Here, R(p) quantifies the relative increase in fleet size due to inefficiencies, which we take as a cost of non-coordination. In an ideal case, where \(N_V\) is exactly proportional to p, we would have \(R(p) = 0\) for any value of p. On the other hand, if having access to a larger share of the market allows additional optimization opportunities, R(p) will be a monotonically decreasing function of p. We note that beside an increase in fleet size, additional externalities that could be present include increased emissions and congestion due to additional travel of the fleet; these will depend on the cruising and relocation strategy of the operators15,16,24 and are thus out of scope of the current work. Regardless of cruising strategy used, we expect that increases in fleet size will translate into additional travel and use of valuable real estate in city centers in the form of waiting and parking spaces17. Furthermore, beside capital costs for operators or drivers, a larger fleet translates into additional externalities in terms of the energy and resources needed for the manufacturing, maintenance and disposal of the vehicles.

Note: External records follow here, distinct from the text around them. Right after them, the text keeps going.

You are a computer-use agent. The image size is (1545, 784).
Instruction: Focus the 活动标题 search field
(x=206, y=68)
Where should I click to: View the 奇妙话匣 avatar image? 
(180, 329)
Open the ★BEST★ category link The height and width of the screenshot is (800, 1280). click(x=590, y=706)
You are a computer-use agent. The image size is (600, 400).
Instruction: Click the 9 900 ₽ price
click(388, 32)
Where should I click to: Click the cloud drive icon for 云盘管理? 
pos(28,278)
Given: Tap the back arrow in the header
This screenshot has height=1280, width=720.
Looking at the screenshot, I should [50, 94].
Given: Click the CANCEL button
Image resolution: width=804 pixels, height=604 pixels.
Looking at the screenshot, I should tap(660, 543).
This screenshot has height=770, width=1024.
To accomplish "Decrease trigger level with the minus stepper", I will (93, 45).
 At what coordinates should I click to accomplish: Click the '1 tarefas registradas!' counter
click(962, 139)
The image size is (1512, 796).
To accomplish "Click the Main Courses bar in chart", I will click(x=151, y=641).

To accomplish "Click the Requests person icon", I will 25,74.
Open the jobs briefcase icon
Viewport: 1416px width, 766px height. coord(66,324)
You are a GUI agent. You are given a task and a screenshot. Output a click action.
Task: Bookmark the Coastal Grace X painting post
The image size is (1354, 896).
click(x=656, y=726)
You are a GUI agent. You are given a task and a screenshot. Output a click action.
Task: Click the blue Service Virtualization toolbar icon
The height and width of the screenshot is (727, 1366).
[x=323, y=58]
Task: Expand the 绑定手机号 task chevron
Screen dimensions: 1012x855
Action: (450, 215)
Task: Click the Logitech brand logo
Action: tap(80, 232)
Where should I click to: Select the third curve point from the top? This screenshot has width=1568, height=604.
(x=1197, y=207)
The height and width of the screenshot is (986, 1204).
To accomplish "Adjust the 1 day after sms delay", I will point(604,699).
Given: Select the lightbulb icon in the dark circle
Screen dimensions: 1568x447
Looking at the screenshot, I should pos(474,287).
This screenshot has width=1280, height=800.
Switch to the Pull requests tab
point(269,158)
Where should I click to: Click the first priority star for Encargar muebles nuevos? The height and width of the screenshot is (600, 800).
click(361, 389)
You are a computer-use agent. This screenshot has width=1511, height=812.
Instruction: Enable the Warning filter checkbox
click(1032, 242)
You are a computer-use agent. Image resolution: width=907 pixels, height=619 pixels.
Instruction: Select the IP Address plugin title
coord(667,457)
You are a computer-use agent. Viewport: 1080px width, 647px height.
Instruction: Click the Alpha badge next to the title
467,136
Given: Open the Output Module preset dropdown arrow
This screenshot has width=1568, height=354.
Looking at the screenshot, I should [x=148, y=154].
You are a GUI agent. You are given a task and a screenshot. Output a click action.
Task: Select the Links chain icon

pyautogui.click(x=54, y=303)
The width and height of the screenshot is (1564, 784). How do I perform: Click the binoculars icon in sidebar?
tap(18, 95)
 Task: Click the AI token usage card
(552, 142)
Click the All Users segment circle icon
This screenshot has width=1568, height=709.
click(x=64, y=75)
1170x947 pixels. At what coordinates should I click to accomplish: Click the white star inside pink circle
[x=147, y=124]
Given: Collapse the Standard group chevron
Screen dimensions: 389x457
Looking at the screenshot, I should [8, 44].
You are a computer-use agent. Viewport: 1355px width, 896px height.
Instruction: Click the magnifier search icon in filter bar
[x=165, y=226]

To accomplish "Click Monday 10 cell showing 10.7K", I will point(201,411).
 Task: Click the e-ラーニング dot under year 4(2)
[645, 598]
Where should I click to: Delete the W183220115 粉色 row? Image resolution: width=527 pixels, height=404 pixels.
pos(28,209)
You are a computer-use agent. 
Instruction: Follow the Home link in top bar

In a generic case, we can assume that the fleet size required to adequately serve a set of trips that happen in a day (\(N_T\)) follows a linear relationship as:

$$\begin{aligned} N_V = A N_T + B \end{aligned}$$
(2)

where A and B are parameters that can be different for each city, based on local properties (such as shown in Tab. S1 in the SI). For simplicity, we assume a constant fleet size during the day, but our analysis could be extended for a case where we consider the maximum of a varying fleet size. The first term in Eq. (2) can be seen as the number of busy vehicles, i.e. either serving a trip, or on their way to pick up a passenger. The second term represents the number of drivers who are idle at any time. In an ideal case, no drivers would be idle, as whenever a driver finishes a trip, they would be assigned to an upcoming trip. However, this would only be possible if the sequence of trips is perfectly aligned to allow such connections in an ideal fashion, e.g. if for each passenger dropped off, there is a next passenger at a nearby location who wants to start a new trip. While predictive fleet rebalancing and optimized assignment of drivers to requests is expected to help mitigate such inefficiencies10,13,14,15,16, an operator aiming to provide reliable service still needs to ensure that at any point in time, there are enough idle drivers available in the city to serve any possible trip request in a short time, even if it is not expected based on demand predictions. This means that in any real-world scenario, a value of \(B > 0\) will be needed unless trip origins and destinations are highly balanced.

Based on the above considerations, the fleet-size factor can then be expressed as the following:

$$\begin{aligned} R(p) = D \, \left( \frac{1}{p} - 1 \right) \end{aligned}$$
(3)

where the constant D is defined as:

$$\begin{aligned} D \equiv \frac{b}{A n_T + b} \end{aligned}$$
(4)

Here, for a city of area \(|{\mathscr{C}}|\), we define \(n_T \equiv N_T / |{\mathscr{C}} |\) as the trip demand density (i.e. number of trips per square kilometre per day) and \(b \equiv B / |{\mathscr{C}} |\) as the density of idle drivers. This way, the explicit dependence on city size is removed from D. In the rest of paper, we will focus on D as a city-specific factor, rather than on the individual constants A and b. In addition to the density of trips in the city, the constant D will typically depend on additional relevant city parameters such as average trip density, traffic speed or trip length, or on the actual distribution of demand in space.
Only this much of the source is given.